Question

Write the exponential equation in logarithmic form.
$$6^{-3}=\dfrac {1}{216}$$

Answer

**step1** Understanding the given exponential equation

The given equation is an exponential equation: $$6^{-3}=\dfrac {1}{216}$$.
In this equation, 6 is the base, -3 is the exponent, and $$\dfrac {1}{216}$$ is the result.

**step2** Recalling the relationship between exponential and logarithmic forms

An exponential equation states that a base raised to an exponent equals a certain result. This can be written as $$b^x = y$$.
The equivalent logarithmic form expresses the same relationship by asking, "To what power must the base be raised to get the result?". This is written as $$log_b y = x$$.

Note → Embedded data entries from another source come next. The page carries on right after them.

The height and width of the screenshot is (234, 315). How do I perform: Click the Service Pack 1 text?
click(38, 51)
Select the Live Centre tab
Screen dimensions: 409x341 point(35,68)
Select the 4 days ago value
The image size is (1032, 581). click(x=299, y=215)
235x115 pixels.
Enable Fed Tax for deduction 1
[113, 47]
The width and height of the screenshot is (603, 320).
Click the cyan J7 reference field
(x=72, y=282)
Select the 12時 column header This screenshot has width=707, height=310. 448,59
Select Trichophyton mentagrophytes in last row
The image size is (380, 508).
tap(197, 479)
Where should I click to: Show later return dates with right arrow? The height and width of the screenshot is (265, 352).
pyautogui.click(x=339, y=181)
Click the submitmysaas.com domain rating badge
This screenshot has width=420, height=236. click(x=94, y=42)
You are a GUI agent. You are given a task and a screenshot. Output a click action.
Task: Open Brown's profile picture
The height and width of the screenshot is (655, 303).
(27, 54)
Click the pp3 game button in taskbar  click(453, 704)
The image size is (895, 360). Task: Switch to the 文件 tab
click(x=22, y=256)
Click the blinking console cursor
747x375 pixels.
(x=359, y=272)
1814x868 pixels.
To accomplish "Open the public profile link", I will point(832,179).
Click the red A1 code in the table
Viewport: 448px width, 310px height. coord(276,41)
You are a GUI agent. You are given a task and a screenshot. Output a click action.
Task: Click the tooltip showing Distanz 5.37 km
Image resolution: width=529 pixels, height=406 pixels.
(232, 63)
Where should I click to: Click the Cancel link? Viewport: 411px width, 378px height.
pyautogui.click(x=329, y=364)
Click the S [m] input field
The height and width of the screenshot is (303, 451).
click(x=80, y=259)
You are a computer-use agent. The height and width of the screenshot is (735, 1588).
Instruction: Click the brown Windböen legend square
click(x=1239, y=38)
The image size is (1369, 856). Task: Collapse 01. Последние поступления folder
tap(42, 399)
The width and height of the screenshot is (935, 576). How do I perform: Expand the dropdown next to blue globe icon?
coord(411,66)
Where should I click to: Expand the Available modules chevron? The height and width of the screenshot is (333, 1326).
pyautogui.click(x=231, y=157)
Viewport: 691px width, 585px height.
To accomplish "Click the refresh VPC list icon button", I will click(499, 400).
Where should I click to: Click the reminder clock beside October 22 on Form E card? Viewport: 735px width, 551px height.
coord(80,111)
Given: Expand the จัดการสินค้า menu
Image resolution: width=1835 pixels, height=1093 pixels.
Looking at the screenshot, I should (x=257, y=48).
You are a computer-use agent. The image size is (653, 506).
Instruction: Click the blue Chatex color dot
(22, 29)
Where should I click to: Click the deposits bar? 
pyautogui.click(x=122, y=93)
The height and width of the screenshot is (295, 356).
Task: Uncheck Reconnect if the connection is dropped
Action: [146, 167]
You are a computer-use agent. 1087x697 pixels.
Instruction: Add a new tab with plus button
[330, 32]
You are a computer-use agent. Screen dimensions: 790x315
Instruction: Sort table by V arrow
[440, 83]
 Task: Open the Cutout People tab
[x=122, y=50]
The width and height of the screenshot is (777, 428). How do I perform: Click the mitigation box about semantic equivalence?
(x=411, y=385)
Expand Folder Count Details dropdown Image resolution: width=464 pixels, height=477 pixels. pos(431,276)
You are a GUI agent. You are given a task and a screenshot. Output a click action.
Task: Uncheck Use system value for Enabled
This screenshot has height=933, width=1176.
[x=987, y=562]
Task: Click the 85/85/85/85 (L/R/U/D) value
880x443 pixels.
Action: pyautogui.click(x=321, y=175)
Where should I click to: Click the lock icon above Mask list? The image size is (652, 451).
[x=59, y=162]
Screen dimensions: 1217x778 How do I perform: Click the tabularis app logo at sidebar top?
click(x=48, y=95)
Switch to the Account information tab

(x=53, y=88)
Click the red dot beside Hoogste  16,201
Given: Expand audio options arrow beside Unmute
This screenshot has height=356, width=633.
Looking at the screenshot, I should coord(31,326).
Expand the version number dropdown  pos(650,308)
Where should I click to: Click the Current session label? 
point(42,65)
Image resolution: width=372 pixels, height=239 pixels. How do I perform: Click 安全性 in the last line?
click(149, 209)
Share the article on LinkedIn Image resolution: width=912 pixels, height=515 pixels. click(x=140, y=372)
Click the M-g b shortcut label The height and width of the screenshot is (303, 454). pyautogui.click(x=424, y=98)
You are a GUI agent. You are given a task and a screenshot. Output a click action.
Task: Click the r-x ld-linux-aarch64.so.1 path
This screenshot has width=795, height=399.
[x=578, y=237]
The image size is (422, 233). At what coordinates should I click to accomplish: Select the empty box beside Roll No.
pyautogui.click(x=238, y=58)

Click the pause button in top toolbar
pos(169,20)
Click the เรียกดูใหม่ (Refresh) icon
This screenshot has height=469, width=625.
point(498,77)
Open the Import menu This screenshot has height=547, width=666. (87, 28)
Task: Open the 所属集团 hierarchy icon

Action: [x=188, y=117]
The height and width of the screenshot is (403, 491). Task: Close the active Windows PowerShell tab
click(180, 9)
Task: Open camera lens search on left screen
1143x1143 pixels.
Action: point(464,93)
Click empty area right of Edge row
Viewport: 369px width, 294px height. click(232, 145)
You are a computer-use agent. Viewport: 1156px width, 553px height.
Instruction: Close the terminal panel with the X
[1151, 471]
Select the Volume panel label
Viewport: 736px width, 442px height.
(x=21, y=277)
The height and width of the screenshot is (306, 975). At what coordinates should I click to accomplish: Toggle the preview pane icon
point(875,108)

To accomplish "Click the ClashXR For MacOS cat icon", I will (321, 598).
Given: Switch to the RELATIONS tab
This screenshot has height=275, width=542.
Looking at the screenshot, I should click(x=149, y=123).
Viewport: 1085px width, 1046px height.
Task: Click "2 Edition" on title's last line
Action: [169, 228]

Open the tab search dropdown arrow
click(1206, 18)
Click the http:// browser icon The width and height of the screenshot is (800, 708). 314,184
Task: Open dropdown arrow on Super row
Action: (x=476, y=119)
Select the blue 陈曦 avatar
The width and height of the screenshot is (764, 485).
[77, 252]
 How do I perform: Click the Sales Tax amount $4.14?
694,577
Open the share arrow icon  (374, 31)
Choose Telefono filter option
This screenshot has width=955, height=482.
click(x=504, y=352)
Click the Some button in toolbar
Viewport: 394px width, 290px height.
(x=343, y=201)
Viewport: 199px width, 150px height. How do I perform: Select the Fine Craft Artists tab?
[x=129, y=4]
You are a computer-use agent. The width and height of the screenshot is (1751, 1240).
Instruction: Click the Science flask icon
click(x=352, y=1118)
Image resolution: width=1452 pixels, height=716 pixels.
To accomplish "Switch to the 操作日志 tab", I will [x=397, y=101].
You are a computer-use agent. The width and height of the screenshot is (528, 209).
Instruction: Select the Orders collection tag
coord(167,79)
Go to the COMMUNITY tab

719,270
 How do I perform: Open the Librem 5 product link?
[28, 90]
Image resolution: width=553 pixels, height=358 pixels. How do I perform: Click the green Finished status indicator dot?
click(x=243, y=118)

**step3** Identifying the components for conversion

From our given exponential equation, $$6^{-3}=\dfrac {1}{216}$$:
The base (b) is 6.
The exponent (x) is -3.
The result (y) is $$\dfrac {1}{216}$$.

**step4** Converting to logarithmic form

Using the relationship $$log_b y = x$$, we substitute the identified values:
The base is 6, so it becomes the base of the logarithm.
The result is $$\dfrac {1}{216}$$, so it becomes the argument of the logarithm.
The exponent is -3, so it becomes the value the logarithm is equal to.
Therefore, the logarithmic form of $$6^{-3}=\dfrac {1}{216}$$ is $$log_6 \left(\dfrac {1}{216}\right) = -3$$.